# Pressure of stacked bricks question

1. Oct 17, 2006

### Sabres151

I'm having difficulty with the part b.

Question: A stack of lead bricks measures 2.00m by 3.00m by 4.00m
a) Find the mass of the bricks.
b) Find the maximum and minimum possible pressures on the floor under the bricks in Pa and atm.

a)
A = 2m(3m)(4m)
A = 24m^3
mass = V(D)
Weight Density of lead = 11,340 kg/m^3
m = 24m^3(11,340 kg/m^3)
m = 272,160 kg.

b).....I'm thrown off by figuring minimum and maximum. Do I start with
P = F/A ??

2. Oct 18, 2006

### OlderDan

By A I think you mean V (volume). The units for your density suggest that is mass density, not weight density.

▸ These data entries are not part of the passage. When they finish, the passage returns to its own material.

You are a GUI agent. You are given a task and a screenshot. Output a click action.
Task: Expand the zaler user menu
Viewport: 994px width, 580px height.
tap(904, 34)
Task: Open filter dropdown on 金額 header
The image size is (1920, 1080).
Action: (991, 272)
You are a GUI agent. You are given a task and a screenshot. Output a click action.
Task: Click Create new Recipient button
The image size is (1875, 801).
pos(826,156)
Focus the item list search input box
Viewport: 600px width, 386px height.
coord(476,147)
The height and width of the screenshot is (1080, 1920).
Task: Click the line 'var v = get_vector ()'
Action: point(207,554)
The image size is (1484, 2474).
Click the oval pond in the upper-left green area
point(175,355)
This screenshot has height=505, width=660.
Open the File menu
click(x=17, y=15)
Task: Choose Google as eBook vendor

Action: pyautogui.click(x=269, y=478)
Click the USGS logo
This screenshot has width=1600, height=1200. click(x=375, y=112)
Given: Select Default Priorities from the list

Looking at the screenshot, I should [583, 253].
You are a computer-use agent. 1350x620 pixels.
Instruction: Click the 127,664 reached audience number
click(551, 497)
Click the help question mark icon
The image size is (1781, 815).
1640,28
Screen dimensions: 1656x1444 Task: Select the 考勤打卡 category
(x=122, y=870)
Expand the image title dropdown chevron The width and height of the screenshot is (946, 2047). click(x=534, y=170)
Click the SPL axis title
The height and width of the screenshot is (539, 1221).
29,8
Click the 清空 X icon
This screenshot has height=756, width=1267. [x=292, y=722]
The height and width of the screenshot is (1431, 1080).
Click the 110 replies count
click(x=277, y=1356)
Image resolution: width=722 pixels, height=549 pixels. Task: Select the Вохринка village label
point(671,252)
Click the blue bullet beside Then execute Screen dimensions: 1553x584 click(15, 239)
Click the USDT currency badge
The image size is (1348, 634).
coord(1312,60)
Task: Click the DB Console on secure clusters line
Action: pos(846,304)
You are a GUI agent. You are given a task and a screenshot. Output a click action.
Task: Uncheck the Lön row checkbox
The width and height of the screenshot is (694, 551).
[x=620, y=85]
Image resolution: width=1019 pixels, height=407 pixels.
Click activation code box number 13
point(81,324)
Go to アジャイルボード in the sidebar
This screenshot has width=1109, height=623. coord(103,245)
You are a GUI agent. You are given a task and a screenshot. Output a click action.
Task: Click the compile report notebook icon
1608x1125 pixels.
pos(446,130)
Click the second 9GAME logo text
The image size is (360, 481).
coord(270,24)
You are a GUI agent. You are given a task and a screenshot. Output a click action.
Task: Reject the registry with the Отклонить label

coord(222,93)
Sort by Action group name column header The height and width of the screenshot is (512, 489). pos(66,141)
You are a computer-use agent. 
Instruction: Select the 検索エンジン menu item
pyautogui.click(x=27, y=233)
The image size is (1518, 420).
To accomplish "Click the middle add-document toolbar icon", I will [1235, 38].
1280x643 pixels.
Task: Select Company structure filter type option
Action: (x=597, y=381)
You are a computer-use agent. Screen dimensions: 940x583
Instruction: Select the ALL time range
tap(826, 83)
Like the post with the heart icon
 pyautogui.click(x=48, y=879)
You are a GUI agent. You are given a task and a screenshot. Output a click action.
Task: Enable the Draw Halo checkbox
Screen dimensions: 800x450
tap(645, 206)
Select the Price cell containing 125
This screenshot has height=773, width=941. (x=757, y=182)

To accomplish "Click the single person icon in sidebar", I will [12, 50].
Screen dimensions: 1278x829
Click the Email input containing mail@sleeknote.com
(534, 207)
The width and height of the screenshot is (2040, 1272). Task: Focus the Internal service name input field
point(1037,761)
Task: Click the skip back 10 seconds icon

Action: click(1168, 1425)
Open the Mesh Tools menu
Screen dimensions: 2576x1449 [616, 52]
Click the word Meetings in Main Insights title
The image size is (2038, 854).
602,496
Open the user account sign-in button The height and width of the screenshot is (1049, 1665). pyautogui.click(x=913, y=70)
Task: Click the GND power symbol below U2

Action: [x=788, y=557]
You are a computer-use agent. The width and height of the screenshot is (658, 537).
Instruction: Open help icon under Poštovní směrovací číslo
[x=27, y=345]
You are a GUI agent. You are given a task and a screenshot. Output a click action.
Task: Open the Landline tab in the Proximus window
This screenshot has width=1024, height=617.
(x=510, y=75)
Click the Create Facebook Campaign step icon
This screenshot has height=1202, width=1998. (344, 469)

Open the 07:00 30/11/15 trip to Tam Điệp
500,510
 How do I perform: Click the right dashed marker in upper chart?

If so, there has to be a g in your calculations. I don't see an area calculation in your work, bu tyou need area to find pressure. The stack has the same wight no matter how you arrange the bricks. The maximum pressure will be with the smallest area in contact with the floor, and the minuimum pressure will be with the greatest area in contact with the floor.

3. Oct 18, 2006

### Sabres151

Dan, thank you for the response. Yes, you are correct, by A, I should have V. And...should the calculation for the mass of the bricks be using weight density rather than mass density? I used mass density...

4. Oct 18, 2006

### OlderDan

You need the weight of the stack of bricks to find the pressure. The pressure would be different on the moon than it is on earth. It is easy to get the weight from the total mass, so you have all the information you need.

5. Oct 18, 2006

### Sabres151

Ok, now I'm really lost. For Area, I have 24 meters cubed. To find the mass of the bricks I was using the Mass Density of lead (11,340kg/m^3).
Since m = V x D I have a mass of 272,160kg.

6. Oct 18, 2006

### OlderDan

24meters cubed is the volume, and that is what you need to find the mass. How do you find the weight when you know the mass? The stack of bricks is in the shape of a rectange. Each face of the rectangle has an area. Any one of the faces could be on the bottom. The pressure is the weight divided by the area.